One of Plantinga's goals in writing this book was to make it accessible to a broader audience than just specialists in philosophy. It is, of course, difficult for a specialist to judge whether such a goal has been accomplished. I will say this: anyone with no training in philosophy will find chapters seven, nine, and ten to be very challenging, much more challenging, I suspect, than the other chapters. I should add that the writing and argumentation are very clear throughout, and the book is, in my opinion, unusually fun to read. Given the target audience, it is perhaps not surprising that the book does not always dig deeply or broadly enough to fully satisfy specialists in philosophy of religion; but unlike the majority of books on science and religion, it is never philosophically superficial. In fact, in large part because of the importance of the discussion of deep concord in chapter nine and the novelty of the discussion of design discourse in chapter eight, I expect the book to generate considerable secondary literature.
 There are several passages in the book that at least suggest skepticism about Darwinism. For example, Plantinga says, "So even if (contrary to fact) either Darwin or more recent biology were to have actually shown that the biological structures in question have come to be by way of these Darwinian mechanisms . . . " (pp. 253-254).
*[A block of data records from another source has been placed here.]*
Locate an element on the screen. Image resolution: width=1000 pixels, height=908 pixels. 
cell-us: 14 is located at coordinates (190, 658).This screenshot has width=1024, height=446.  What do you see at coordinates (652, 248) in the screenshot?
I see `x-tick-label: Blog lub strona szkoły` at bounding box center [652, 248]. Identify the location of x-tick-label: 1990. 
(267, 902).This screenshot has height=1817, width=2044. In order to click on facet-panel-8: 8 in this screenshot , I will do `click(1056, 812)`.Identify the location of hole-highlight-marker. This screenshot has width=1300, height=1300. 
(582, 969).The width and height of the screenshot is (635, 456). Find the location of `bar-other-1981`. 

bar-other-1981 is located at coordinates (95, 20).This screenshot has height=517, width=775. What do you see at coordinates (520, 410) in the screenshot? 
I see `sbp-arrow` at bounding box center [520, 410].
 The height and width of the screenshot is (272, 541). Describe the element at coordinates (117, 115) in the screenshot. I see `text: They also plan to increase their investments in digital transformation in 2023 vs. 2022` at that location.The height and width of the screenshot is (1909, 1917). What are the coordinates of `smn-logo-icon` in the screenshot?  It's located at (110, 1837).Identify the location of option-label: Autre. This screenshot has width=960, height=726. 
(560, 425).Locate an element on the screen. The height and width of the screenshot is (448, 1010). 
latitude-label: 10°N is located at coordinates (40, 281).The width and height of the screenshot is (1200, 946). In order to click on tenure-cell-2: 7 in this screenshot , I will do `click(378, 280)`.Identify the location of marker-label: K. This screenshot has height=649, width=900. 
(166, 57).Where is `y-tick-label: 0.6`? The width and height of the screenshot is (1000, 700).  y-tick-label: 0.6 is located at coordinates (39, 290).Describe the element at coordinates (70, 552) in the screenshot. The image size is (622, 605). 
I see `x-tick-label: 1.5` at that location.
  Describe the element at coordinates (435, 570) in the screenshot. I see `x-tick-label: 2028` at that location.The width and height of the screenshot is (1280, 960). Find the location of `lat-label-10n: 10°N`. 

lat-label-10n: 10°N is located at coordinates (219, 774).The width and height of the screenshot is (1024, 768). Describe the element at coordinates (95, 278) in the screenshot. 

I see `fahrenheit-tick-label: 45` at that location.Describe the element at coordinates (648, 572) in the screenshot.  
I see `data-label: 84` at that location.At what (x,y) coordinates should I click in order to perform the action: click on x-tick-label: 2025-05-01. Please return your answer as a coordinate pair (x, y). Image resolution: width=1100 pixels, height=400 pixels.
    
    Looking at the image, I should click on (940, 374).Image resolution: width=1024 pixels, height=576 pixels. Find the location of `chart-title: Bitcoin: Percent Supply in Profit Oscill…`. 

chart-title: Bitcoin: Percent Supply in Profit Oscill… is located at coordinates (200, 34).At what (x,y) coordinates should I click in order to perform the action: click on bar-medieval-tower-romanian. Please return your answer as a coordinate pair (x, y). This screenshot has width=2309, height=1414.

Also, Plantinga's skepticism about how frequently and in what ways God might want to act directly in the world, combined with the fact that very few details about the evolutionary histories of organisms and their parts are known, seems to commit him to skepticism about Darwinism.
 It is arguable that this was very close to Darwin's own view about how his theory was relevant to the problem of evil, though he doesn't express the point in terms of likelihoods and he compares theism, not to naturalism, but instead to the hypothesis that organisms and their parts are not designed. For more on this, see my "Darwin's Argument from Evil," in Scientific Approaches to the Philosophy of Religion, ed. Yujin Nagasawa (Palgrave Macmillan, 2012), chap. 3.
 I am grateful to Daniel Howard-Snyder for very helpful comments on a preliminary draft of this review and to Victor Cosculluela for sending me repulsive but accurate discourse about guinea worms.